Lowe v. Letsinger

Decision Date29 August 1985
Docket NumberNo. 84-2144,84-2144
Citation772 F.2d 308
PartiesThad D. LOWE, Plaintiff-Appellant, v. James E. LETSINGER, et al., Defendants-Appellees.
CourtU.S. Court of Appeals — Seventh Circuit

Carlton Lowe, University Park, Ill., for plaintiff-appellant.

Mark A. Psimos, Asst. Lake Co. Atty., Crown Point, Ind., for defendants-appellees.

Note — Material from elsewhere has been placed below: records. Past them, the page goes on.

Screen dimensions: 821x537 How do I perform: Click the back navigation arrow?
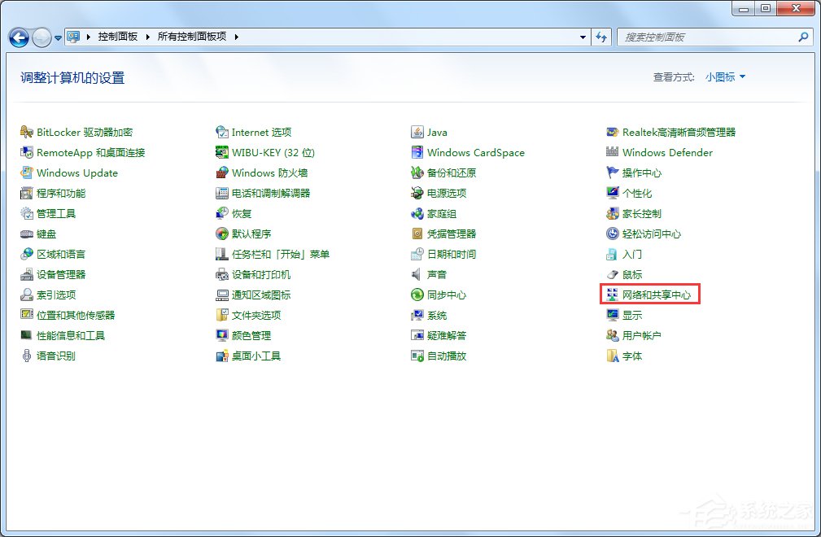18,37
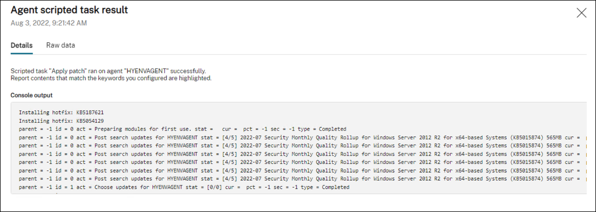The height and width of the screenshot is (212, 596).
Task: Switch to the Raw data tab
Action: (x=61, y=45)
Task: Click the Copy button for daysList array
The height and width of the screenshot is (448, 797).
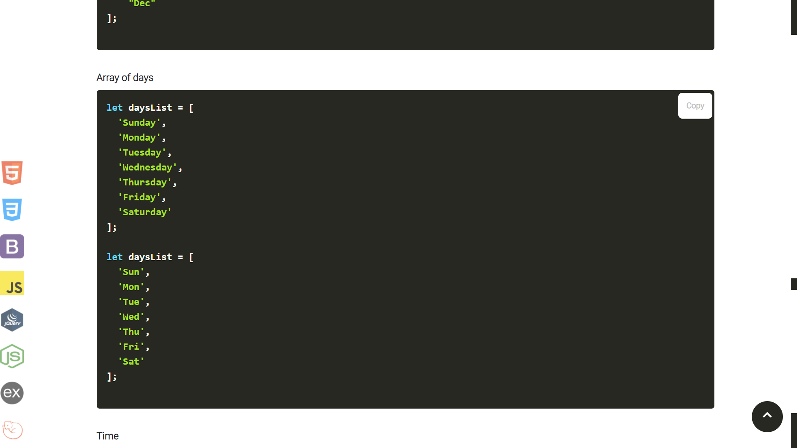Action: point(695,106)
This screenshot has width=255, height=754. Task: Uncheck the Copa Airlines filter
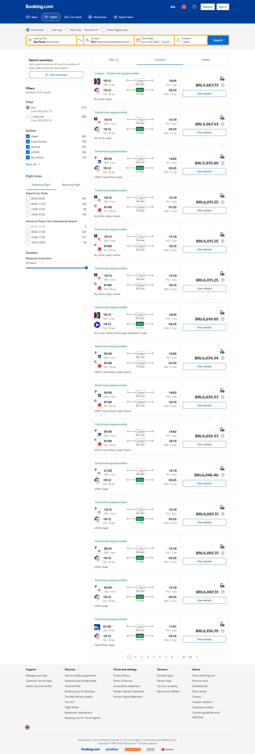pyautogui.click(x=28, y=142)
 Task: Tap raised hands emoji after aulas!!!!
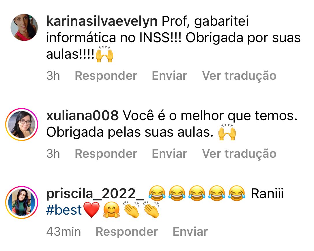pos(104,54)
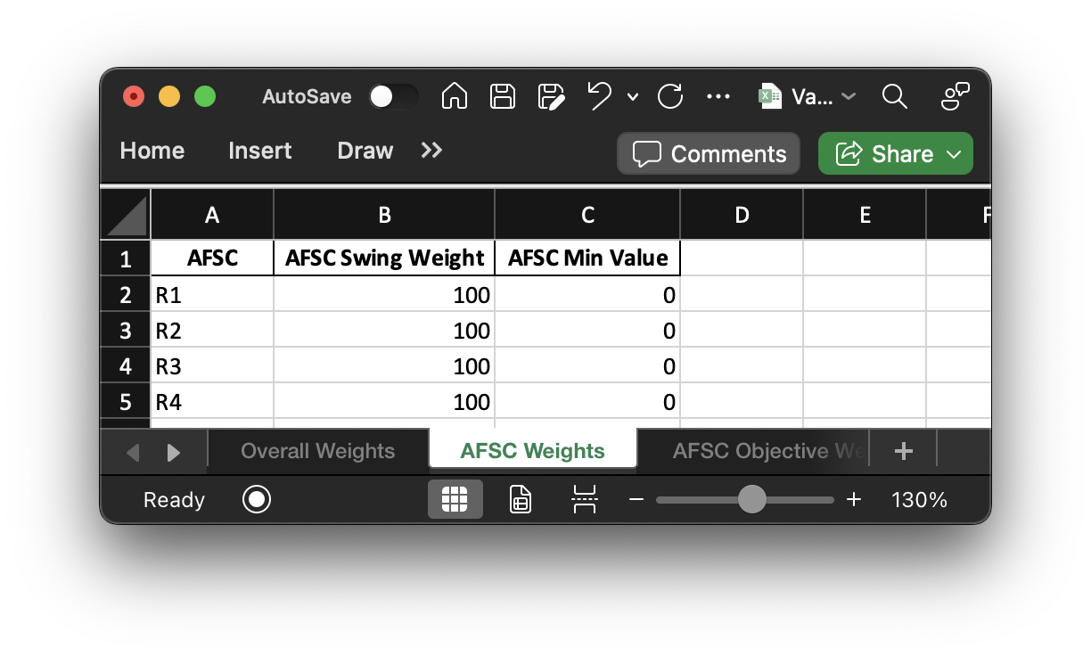Switch to Overall Weights sheet tab
The width and height of the screenshot is (1091, 656).
pyautogui.click(x=318, y=451)
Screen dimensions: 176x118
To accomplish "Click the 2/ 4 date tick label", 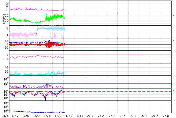I will coord(123,116).
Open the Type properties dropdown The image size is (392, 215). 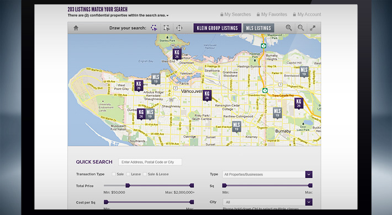(x=267, y=174)
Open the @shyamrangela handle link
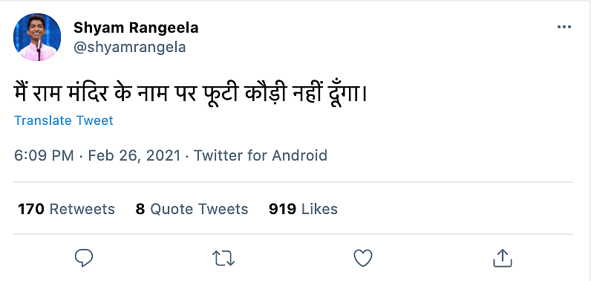The image size is (591, 281). (x=130, y=48)
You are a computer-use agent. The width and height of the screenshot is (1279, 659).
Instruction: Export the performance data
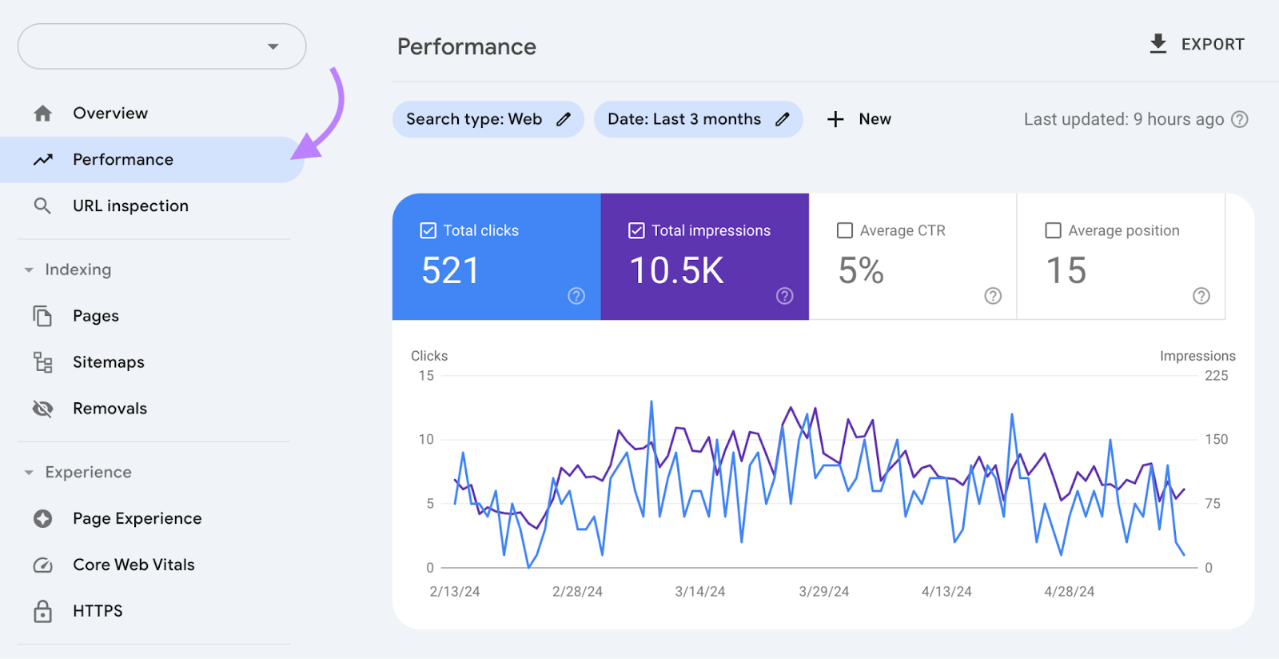[x=1197, y=44]

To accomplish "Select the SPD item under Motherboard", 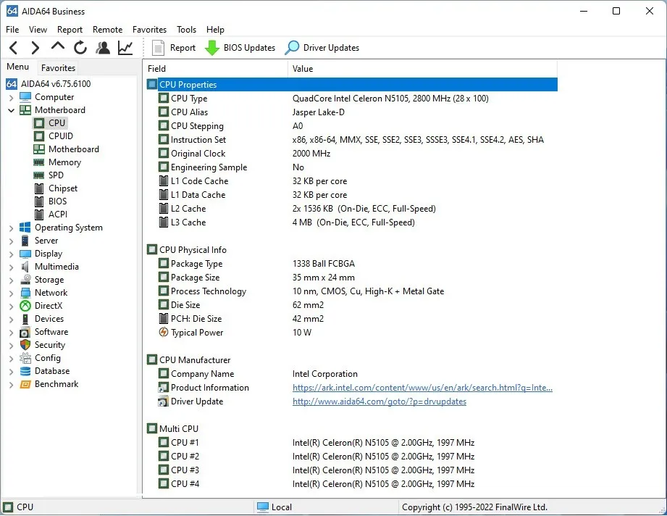I will click(56, 175).
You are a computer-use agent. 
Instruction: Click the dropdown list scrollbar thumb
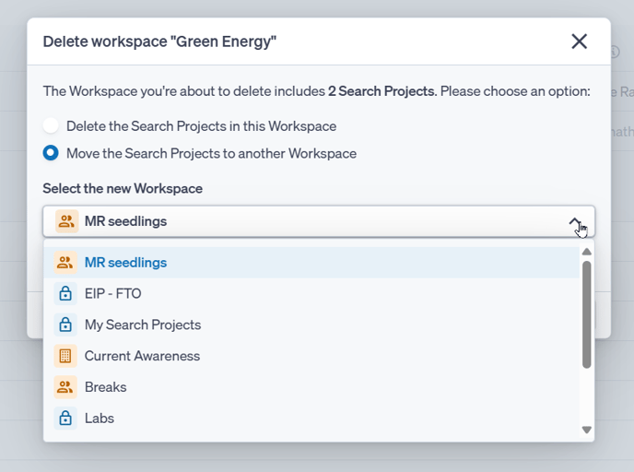click(587, 313)
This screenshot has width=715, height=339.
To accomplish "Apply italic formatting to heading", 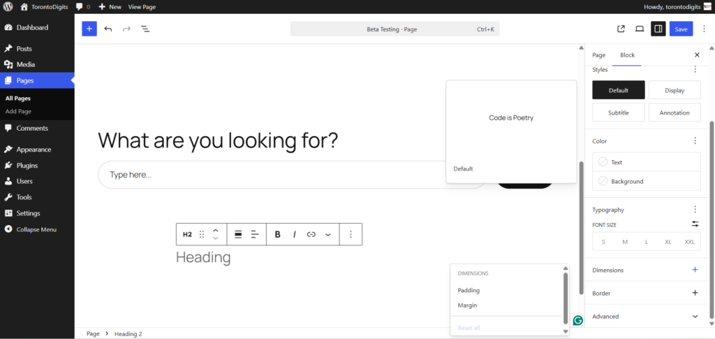I will point(294,234).
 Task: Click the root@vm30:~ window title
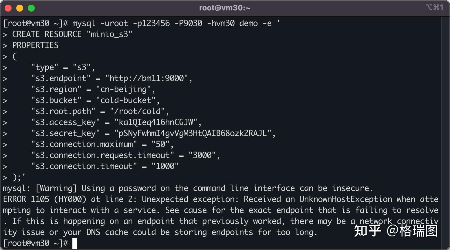pos(225,8)
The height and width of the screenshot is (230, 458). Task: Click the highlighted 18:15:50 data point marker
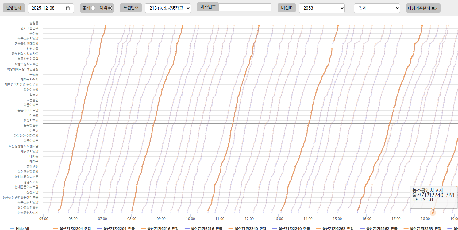pyautogui.click(x=433, y=212)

Before CUMMINGS, Chief Judge, WOOD, Circuit Judge, and GARZA, Senior Circuit Judge. *

HARLINGTON WOOD, Jr., Circuit Judge.

Plaintiff-appellant, Thad Lowe, appeals from a district court order granting the three defendants--a state court judge, court clerk, and attorney general--absolute immunity and dismissing Lowe's civil rights action against them. The complaint contains two counts. Count I charges Judge Letsinger with violating Lowe's constitutional rights by failing for four years to decide Lowe's state post-conviction relief petition. Count II charges that after Judge Letsinger finally issued an order granting Lowe a new trial, the judge, the court clerk (Lukawski) and the state attorney general (Pearson) acted separately and in concert to conceal the judge's order from Lowe for about three weeks in retaliation against him for his petitioning the federal court for a writ of habeas corpus. In addition to compensatory and punitive damages Lowe seeks attorneys' fees incurred in bringing the prior federal habeas corpus action.

I.

Lowe was convicted of criminal conduct in August, 1970 in an Indiana court. 1 In June, 1977, the Superior Court of Lake County, Indiana, Judge Letsinger presiding, held a post-conviction relief hearing. Several years passed without the issuance of a ruling on the post-conviction relief petition despite Lowe's repeated requests for Judge Letsinger to rule. Finally, in December, 1980, three and a half years later and Judge Letsinger still not having ruled, Lowe filed a petition for a writ of habeas corpus in federal district court. On January 15, 1981 the federal court entered an order granting the State of Indiana thirty days to show cause why the requested writ should not issue. On April 1, 1981, following the grant of an enlargement of time in which to show cause, the State of Indiana, by its Attorney General, defendant in this case, Linley E. Pearson, informed the district court that "a ruling will be entered soon" on the pending state post-conviction relief petition. Thereupon, the district court dismissed Lowe's habeas petition for failure to exhaust state remedies. Lowe appealed to this court.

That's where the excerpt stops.